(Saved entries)
———

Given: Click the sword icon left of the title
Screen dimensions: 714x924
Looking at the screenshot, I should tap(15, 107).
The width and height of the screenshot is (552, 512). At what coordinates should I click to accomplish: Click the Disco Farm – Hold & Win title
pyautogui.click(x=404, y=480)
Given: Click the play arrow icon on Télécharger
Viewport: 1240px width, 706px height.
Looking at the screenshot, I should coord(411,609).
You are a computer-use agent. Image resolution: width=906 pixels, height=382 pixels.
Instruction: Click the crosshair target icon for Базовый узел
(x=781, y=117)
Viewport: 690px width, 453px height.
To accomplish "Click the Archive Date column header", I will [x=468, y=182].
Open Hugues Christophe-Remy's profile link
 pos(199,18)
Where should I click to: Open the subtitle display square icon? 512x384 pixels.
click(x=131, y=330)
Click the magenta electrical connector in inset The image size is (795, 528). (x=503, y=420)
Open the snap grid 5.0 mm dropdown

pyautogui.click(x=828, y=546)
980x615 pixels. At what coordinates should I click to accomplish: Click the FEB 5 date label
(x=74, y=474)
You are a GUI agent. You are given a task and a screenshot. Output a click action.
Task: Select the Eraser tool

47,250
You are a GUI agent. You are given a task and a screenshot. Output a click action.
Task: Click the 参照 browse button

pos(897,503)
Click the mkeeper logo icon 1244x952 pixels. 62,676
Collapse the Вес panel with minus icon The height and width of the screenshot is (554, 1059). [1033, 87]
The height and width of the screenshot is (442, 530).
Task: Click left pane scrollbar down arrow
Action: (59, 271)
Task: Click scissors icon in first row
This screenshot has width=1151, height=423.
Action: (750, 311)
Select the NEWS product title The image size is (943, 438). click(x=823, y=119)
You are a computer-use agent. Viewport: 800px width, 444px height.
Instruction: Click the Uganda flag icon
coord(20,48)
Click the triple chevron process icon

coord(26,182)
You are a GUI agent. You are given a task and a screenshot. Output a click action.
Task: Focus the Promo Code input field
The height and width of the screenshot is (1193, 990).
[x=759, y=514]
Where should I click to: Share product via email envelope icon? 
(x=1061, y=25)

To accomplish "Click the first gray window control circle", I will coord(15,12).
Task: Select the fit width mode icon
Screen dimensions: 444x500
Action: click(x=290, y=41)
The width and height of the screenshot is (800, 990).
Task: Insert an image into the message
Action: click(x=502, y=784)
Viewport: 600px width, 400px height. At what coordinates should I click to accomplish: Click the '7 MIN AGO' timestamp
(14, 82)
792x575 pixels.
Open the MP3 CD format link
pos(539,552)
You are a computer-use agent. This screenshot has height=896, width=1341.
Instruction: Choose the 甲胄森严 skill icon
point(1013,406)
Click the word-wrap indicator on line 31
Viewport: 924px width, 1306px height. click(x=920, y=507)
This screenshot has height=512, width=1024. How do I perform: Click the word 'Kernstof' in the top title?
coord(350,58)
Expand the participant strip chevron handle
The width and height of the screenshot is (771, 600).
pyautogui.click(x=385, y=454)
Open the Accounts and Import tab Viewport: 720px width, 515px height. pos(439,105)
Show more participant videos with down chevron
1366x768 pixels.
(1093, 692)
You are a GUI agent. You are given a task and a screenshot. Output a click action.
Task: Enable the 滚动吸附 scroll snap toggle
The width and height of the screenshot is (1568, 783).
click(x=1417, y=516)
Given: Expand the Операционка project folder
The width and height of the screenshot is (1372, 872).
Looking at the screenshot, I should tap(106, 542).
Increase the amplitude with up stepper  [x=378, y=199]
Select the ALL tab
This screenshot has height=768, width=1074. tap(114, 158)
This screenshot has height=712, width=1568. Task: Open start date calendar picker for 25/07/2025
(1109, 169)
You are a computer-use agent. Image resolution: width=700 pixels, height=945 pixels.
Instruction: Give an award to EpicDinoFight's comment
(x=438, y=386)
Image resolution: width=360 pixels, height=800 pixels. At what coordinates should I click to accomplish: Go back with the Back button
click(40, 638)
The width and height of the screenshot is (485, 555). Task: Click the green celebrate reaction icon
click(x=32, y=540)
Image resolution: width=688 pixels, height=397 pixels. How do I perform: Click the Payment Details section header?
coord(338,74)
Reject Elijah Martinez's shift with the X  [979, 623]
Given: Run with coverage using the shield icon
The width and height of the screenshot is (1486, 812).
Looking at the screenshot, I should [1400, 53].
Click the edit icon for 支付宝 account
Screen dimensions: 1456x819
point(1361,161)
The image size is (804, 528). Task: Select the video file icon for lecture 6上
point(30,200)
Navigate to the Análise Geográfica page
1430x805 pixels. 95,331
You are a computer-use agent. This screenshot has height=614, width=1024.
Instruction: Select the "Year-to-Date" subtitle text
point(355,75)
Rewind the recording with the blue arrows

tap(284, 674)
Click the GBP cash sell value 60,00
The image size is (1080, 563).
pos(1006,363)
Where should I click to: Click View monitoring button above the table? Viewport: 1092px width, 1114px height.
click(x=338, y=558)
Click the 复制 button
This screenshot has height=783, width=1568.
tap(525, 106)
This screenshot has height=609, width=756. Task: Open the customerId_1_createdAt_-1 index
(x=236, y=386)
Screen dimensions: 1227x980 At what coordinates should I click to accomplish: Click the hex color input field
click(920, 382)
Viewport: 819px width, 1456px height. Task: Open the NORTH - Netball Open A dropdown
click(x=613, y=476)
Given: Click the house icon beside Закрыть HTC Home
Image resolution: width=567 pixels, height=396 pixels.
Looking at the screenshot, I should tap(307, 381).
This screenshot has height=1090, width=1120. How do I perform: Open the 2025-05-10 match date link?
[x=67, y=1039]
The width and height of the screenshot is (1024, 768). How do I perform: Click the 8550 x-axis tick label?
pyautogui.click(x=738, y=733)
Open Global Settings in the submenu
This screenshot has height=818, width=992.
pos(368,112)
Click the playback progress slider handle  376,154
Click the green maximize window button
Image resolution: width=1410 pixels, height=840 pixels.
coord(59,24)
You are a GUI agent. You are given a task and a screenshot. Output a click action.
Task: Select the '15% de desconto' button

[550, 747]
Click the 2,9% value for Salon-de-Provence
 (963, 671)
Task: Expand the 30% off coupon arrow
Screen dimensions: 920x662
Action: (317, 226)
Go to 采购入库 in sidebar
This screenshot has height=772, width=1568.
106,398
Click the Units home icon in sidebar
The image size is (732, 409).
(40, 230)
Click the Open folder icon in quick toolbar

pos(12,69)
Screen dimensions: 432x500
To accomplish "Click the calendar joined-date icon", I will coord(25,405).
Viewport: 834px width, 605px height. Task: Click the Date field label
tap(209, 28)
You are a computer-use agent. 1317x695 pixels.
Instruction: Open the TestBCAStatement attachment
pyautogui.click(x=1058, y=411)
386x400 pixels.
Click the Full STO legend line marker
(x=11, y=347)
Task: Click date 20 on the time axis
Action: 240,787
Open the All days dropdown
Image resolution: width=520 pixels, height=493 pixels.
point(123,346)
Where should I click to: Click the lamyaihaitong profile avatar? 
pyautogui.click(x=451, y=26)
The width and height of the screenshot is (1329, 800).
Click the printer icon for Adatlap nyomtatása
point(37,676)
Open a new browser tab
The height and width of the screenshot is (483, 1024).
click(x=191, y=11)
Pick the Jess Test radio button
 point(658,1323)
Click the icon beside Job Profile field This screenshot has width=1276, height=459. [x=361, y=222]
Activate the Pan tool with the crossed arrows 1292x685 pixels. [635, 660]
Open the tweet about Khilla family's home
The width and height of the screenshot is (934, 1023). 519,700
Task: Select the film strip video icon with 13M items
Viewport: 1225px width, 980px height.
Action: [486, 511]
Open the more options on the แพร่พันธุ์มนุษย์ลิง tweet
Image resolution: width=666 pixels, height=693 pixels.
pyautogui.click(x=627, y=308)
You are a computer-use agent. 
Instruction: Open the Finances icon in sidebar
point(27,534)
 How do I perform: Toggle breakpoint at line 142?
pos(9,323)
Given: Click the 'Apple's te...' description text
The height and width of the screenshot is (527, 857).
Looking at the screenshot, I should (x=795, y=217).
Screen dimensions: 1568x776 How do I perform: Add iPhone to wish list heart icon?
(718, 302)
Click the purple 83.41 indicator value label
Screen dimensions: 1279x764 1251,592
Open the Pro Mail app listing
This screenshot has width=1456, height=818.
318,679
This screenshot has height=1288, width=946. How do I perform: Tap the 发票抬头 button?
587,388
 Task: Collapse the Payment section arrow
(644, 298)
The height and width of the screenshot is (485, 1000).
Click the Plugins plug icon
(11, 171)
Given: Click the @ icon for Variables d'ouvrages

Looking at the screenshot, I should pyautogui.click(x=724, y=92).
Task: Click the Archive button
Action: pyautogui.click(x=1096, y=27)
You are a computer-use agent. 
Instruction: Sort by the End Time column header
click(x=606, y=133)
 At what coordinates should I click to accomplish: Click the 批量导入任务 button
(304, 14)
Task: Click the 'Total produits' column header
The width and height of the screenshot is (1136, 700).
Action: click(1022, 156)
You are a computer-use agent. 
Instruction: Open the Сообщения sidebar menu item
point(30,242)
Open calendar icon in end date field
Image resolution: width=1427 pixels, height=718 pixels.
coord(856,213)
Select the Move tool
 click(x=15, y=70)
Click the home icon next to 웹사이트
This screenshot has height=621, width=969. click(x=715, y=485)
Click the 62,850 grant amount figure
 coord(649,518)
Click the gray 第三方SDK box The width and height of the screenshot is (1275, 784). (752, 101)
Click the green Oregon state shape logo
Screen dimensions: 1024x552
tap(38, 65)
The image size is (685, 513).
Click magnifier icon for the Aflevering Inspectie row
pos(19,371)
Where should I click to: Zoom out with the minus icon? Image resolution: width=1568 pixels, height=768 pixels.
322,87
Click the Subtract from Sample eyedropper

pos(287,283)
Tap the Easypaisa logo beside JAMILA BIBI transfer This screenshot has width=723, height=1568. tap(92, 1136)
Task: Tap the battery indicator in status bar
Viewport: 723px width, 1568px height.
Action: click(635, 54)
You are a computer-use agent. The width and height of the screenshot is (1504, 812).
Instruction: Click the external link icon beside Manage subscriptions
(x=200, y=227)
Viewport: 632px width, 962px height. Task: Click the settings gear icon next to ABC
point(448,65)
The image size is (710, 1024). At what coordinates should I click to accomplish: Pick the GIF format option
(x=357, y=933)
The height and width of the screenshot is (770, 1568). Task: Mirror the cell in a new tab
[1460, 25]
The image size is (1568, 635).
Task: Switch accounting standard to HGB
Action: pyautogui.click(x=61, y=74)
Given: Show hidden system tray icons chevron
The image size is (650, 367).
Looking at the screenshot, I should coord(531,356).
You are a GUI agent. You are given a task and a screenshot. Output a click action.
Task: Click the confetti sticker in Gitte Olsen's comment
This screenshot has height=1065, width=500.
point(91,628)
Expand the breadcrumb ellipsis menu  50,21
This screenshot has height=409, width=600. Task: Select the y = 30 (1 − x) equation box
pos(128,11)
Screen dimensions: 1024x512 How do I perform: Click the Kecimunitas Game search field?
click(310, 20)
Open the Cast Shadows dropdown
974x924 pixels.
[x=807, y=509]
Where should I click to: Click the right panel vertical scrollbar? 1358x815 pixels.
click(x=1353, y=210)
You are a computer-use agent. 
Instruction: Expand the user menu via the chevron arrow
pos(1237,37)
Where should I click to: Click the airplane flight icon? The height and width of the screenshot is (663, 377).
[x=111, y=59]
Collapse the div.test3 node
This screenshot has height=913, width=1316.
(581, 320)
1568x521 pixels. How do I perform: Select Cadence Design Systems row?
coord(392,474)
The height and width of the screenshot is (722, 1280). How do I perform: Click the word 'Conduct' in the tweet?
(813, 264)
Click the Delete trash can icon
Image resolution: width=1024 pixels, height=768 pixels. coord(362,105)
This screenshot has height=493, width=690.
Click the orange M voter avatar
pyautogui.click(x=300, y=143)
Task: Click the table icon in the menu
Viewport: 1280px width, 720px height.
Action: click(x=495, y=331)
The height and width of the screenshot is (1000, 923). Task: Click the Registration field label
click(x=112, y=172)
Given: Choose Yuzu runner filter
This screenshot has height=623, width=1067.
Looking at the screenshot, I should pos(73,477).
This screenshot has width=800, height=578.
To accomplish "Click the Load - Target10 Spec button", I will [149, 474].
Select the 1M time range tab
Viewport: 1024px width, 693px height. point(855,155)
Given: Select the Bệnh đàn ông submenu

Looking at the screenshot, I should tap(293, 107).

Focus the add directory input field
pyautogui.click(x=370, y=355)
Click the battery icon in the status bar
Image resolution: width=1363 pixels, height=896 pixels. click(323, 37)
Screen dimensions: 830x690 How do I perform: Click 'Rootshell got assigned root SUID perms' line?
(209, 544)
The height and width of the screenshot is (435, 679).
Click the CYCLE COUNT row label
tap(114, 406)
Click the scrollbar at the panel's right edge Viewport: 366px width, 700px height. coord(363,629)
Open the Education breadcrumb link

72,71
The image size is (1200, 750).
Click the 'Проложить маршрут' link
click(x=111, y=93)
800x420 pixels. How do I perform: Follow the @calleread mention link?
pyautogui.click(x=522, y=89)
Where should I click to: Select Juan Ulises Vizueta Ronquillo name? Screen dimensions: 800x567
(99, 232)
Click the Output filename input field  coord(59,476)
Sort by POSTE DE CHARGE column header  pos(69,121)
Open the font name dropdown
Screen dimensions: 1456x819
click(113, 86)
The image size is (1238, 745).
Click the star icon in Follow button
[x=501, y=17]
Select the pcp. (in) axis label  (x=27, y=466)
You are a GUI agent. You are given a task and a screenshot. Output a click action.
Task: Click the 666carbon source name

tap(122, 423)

———

## GOAL OF THE EXERCISE:
I need exact copies of the lines from the one holding "The height and width of the screenshot is (435, 679)." through the end of the records above, and nothing beyond them.

## REPLY TO THE TASK:
The height and width of the screenshot is (435, 679).
Click the CYCLE COUNT row label
tap(114, 406)
Click the scrollbar at the panel's right edge Viewport: 366px width, 700px height. coord(363,629)
Open the Education breadcrumb link

72,71
The image size is (1200, 750).
Click the 'Проложить маршрут' link
click(x=111, y=93)
800x420 pixels. How do I perform: Follow the @calleread mention link?
pyautogui.click(x=522, y=89)
Where should I click to: Select Juan Ulises Vizueta Ronquillo name? Screen dimensions: 800x567
(99, 232)
Click the Output filename input field  coord(59,476)
Sort by POSTE DE CHARGE column header  pos(69,121)
Open the font name dropdown
Screen dimensions: 1456x819
click(113, 86)
The image size is (1238, 745).
Click the star icon in Follow button
[x=501, y=17]
Select the pcp. (in) axis label  (x=27, y=466)
You are a GUI agent. You are given a task and a screenshot. Output a click action.
Task: Click the 666carbon source name

tap(122, 423)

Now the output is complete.